Liquefied Natural Gas (LNG)
- Pipeline receipts: Overall natural gas deliveries to U.S. LNG export terminals increased by 0.5 Bcf/d week over week to average 12.4 Bcf/d this report week, according to data from PointLogic. Natural gas deliveries to LNG export terminals in South Louisiana increased by 0.4 Bcf/d to 8.9 Bcf/d, and natural gas deliveries to LNG export terminals in South Texas increased by 0.1 Bcf/d to 2.3 Bcf/d. Natural gas deliveries to all other terminals were essentially unchanged.
- Vessels departing U.S. ports: Twenty-three LNG vessels (nine from Sabine Pass, five from Cameron, four from Corpus Christi, three from Calcasieu Pass, and two from Cove Point) with a combined LNG-carrying capacity of 86 Bcf departed the United States between December 8 and December 14, according to shipping data provided by Bloomberg Finance, L.P.
- LNG facilities: Commercial operations at Freeport LNG have yet to restart. The Federal Energy Regulatory Commission (FERC) made an engineering information request to Freeport LNG on December 12, stating preconditions for the restart of operations.
Rig Count
- According to Baker Hughes, for the week ending Tuesday, December 6, the natural gas rig count decreased by 2 to 153; two rigs were dropped in unidentified basins. The number of oil-directed rigs also fell by 2 to 625, the first week-over-week decline in oil-directed rigs since October 28. One oil-directed rig was added in the Barnett, one was added in the Eagle Ford, and two rigs were added in the Granite Wash. One rig each was dropped in the Ardmore Woodford, Cana Woodford, and Mississippian, and three were dropped in unidentified basins. The total rig count, which includes 2 miscellaneous rigs, decreased by 4, and it now stands at 780.
Storage
- Net withdrawals from underground storage totaled 50 Bcf for the week ending December 9, compared with the five-year (2017–2021) average net withdrawals of 93 Bcf and last year's net withdrawals of 83 Bcf during the same week. Working natural gas stocks totaled 3,412 Bcf, which is 15 Bcf, or less than 1%, lower than the five-year average and 18 Bcf (1%) lower than last year at this time.
- According to The Desk survey of natural gas analysts, estimates of the weekly net change to working natural gas stocks ranged from net withdrawals of 34 Bcf to 62 Bcf, with a median estimate of 47 Bcf.

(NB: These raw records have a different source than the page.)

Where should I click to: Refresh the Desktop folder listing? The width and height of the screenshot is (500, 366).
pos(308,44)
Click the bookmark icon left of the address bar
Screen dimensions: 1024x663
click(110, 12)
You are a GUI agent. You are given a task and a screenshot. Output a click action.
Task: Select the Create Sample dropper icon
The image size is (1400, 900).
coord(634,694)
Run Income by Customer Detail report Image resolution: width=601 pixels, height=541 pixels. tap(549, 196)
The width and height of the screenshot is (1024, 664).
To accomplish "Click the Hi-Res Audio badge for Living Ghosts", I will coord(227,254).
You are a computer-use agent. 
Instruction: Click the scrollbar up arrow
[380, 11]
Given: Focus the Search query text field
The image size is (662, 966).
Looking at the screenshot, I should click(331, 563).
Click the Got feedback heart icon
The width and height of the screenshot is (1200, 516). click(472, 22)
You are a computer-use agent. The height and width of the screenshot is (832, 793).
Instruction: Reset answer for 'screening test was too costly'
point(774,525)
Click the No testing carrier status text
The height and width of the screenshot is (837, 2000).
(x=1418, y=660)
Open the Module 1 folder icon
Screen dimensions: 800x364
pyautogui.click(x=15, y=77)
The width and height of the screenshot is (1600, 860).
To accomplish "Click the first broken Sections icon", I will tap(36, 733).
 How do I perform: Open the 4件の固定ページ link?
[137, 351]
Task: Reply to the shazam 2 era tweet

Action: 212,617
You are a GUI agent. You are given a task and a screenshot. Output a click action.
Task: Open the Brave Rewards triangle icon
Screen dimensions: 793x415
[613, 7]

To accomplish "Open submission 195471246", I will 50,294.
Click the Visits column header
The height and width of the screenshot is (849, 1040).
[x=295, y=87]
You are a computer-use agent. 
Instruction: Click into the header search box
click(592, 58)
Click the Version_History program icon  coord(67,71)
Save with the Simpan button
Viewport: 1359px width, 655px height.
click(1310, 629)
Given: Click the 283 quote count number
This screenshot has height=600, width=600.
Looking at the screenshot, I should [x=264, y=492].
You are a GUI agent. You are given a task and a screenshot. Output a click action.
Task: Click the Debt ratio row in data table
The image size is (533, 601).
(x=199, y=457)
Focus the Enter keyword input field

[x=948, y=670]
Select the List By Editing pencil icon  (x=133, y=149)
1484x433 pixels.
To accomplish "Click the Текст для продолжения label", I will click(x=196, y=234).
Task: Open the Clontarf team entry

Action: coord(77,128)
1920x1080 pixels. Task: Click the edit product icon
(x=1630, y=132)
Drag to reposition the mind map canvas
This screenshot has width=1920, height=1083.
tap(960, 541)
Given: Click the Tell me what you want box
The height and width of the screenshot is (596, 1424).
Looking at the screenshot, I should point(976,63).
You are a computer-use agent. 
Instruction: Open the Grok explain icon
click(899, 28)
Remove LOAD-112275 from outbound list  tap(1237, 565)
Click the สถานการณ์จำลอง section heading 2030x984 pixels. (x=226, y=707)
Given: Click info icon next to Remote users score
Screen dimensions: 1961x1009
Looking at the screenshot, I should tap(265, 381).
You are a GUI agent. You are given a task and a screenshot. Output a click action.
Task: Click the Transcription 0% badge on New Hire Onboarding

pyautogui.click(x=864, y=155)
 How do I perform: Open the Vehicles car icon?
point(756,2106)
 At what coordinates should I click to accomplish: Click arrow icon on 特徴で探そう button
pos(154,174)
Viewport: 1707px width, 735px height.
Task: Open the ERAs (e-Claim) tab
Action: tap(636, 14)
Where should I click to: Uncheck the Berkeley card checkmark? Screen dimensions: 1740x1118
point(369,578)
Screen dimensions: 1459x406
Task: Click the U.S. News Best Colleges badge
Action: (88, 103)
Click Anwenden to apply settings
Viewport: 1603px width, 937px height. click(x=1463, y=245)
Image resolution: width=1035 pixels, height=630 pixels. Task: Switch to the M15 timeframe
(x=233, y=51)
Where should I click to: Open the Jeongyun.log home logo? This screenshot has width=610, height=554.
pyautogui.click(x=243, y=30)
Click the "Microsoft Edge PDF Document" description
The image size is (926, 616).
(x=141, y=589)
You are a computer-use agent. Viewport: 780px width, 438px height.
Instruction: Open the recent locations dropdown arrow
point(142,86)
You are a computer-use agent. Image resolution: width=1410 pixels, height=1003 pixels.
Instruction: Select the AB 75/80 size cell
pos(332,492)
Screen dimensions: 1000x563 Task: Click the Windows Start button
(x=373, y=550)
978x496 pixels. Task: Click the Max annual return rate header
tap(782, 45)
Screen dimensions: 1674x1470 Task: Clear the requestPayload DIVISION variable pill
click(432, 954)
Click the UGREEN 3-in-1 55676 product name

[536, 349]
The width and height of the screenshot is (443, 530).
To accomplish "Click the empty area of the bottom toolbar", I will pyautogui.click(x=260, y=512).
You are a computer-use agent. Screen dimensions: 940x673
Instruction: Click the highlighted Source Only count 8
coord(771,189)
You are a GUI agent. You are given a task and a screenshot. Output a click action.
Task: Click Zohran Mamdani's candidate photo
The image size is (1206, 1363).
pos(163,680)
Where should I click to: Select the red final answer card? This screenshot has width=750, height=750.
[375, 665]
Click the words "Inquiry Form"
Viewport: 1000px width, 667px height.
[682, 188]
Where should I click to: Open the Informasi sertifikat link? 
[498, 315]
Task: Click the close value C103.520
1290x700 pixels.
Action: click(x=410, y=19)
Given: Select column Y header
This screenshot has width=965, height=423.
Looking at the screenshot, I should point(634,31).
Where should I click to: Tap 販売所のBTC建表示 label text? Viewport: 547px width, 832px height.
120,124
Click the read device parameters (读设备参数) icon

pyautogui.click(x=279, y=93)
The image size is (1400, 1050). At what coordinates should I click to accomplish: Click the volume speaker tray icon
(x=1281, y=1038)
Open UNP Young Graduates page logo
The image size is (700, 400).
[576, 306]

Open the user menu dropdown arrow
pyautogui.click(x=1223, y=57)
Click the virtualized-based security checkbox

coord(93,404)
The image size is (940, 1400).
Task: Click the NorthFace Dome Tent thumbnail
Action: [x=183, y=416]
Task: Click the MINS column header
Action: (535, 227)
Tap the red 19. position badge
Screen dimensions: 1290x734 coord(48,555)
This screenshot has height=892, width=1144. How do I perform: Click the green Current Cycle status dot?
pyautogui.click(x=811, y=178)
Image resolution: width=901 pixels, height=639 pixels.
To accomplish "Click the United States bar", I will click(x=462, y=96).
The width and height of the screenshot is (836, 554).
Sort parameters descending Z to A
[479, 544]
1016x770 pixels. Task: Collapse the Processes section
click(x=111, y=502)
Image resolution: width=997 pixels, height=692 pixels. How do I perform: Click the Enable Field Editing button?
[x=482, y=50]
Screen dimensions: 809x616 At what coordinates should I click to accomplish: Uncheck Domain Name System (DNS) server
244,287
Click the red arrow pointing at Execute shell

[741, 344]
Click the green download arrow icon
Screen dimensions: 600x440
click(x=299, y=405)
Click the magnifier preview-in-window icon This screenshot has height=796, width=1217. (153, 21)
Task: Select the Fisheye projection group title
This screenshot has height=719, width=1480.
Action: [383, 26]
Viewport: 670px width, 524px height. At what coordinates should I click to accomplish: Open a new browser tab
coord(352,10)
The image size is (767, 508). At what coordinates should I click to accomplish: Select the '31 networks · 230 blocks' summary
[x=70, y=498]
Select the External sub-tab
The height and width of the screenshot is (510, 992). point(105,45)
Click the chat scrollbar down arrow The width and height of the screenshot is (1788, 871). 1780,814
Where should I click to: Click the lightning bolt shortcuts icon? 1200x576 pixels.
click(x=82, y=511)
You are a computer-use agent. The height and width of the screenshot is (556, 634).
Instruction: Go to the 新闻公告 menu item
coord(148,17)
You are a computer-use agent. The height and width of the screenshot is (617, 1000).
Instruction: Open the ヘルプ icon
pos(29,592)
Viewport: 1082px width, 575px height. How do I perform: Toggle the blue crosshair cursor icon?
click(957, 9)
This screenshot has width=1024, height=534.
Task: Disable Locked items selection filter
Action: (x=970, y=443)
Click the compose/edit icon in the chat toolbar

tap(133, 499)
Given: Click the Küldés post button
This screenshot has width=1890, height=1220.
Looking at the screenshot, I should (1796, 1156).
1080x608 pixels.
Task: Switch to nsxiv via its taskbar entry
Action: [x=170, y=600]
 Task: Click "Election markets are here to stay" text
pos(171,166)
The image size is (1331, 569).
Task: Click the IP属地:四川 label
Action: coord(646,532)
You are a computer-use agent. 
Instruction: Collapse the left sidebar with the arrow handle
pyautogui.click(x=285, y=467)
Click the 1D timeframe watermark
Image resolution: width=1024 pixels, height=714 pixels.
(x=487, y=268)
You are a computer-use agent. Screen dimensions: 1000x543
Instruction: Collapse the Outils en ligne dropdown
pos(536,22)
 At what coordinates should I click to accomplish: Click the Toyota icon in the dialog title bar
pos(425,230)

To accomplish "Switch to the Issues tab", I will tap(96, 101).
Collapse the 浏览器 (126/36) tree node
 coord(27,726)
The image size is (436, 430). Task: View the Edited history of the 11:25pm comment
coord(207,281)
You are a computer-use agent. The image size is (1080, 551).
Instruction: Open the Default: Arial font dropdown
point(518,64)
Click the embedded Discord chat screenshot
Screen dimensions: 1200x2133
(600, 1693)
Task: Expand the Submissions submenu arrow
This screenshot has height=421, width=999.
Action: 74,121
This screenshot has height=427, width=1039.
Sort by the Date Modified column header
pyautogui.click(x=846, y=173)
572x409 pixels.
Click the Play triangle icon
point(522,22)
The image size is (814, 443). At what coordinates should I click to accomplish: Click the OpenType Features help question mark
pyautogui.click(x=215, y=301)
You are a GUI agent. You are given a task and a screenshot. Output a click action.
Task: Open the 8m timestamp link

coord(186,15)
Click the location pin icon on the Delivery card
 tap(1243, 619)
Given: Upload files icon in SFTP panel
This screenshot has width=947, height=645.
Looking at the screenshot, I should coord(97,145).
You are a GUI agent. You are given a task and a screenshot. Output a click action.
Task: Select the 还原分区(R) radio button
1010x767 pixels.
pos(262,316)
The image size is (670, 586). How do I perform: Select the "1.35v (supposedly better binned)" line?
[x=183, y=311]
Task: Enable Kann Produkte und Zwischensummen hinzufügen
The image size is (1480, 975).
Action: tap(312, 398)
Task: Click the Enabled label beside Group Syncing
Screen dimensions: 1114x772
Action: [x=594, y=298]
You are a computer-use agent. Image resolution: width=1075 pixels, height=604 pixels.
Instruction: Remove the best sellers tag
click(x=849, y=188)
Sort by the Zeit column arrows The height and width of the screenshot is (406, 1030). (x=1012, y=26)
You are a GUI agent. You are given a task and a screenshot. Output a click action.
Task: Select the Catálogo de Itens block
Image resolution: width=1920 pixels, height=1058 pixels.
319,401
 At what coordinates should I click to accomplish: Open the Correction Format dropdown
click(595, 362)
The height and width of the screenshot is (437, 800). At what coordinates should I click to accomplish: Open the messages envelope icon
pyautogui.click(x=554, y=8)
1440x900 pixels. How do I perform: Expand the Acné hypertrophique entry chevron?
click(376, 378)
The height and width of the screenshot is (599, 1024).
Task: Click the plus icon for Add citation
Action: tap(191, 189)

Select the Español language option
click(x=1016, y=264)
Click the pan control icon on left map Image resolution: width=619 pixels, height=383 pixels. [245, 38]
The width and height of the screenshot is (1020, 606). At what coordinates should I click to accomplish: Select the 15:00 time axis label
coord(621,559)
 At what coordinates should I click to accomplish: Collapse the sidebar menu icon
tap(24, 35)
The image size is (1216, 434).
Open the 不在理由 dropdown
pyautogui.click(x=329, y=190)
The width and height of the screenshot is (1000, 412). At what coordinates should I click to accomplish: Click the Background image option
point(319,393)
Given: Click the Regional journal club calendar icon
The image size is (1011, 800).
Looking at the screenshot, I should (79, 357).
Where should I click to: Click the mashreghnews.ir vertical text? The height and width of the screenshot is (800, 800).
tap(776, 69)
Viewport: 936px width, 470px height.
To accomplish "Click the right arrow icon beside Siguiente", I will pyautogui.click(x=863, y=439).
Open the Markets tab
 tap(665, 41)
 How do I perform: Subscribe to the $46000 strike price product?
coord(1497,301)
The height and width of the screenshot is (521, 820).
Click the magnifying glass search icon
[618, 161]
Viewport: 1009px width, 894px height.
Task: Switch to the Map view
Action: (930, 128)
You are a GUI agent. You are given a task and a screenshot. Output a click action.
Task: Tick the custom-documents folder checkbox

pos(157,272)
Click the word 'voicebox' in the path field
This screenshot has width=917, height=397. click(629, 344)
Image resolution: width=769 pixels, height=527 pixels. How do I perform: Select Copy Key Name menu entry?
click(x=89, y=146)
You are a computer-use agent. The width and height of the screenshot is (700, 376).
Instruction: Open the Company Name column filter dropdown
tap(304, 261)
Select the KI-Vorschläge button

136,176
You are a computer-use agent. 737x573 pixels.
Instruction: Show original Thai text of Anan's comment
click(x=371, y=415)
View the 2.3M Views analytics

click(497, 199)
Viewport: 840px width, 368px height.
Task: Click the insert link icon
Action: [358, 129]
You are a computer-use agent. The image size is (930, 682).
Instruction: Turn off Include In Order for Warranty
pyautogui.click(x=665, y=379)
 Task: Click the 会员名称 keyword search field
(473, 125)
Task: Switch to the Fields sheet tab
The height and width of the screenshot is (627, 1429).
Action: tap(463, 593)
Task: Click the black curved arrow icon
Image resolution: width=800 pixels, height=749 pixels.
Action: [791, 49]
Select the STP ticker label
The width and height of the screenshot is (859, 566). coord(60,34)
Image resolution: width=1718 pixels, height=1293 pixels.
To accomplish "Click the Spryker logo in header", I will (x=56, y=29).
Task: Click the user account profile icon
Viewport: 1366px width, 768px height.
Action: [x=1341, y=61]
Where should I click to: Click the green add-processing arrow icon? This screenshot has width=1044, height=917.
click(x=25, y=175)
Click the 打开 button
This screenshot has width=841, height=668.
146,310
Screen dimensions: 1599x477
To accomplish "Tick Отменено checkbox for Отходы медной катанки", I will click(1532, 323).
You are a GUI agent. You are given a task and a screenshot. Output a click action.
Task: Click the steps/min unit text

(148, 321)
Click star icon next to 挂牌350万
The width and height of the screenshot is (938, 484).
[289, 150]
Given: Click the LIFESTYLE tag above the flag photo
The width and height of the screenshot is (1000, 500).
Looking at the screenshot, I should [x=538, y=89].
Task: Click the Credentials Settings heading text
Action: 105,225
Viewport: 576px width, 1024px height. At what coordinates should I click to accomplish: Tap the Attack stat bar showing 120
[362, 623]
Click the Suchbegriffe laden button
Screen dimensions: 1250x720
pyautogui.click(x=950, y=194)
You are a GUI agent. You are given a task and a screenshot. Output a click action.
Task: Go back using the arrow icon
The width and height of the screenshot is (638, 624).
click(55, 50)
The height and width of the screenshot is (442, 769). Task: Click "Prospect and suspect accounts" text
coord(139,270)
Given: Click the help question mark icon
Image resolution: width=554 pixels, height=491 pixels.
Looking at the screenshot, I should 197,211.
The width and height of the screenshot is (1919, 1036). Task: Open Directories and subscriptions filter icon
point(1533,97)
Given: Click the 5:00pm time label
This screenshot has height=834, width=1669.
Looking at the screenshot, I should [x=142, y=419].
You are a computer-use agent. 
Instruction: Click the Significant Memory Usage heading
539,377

More storage data and analysis can be found on the Natural Gas Storage Dashboard and the Weekly Weekly Natural Gas Storage Report.
Other Market Drivers
- On Friday, December 9, Energy Transfer, operator of the ETC Tiger Pipeline, LLC, issued a critical notice of capacity reduction on the pipeline during station maintenance. The Tiger Pipeline begins in the Haynesville production region in northern Louisiana and ends near Carthage, Texas, a major pipeline and storage hub. Deliveries of natural gas east of the Bienville Compressor Station have been reduced from 2.4 Bcf/d to 1.8 Bcf/d from December 14 through December 16. The maintenance will affect westbound flows of natural gas out of the Haynesville Basin as well as connected southbound pipelines that feed LNG and industrial facility demand along the Gulf Coast. Yesterday, Energy Transfer received FERC approval to place in service its modifications to Line CP, which runs parallel to the Tiger Pipeline, and the newly-built Gulf Run Pipeline, which will transport natural gas from Line CP south to Gulf Coast markets. Gulf Run Transmission reports no nominations on the systems as of this morning.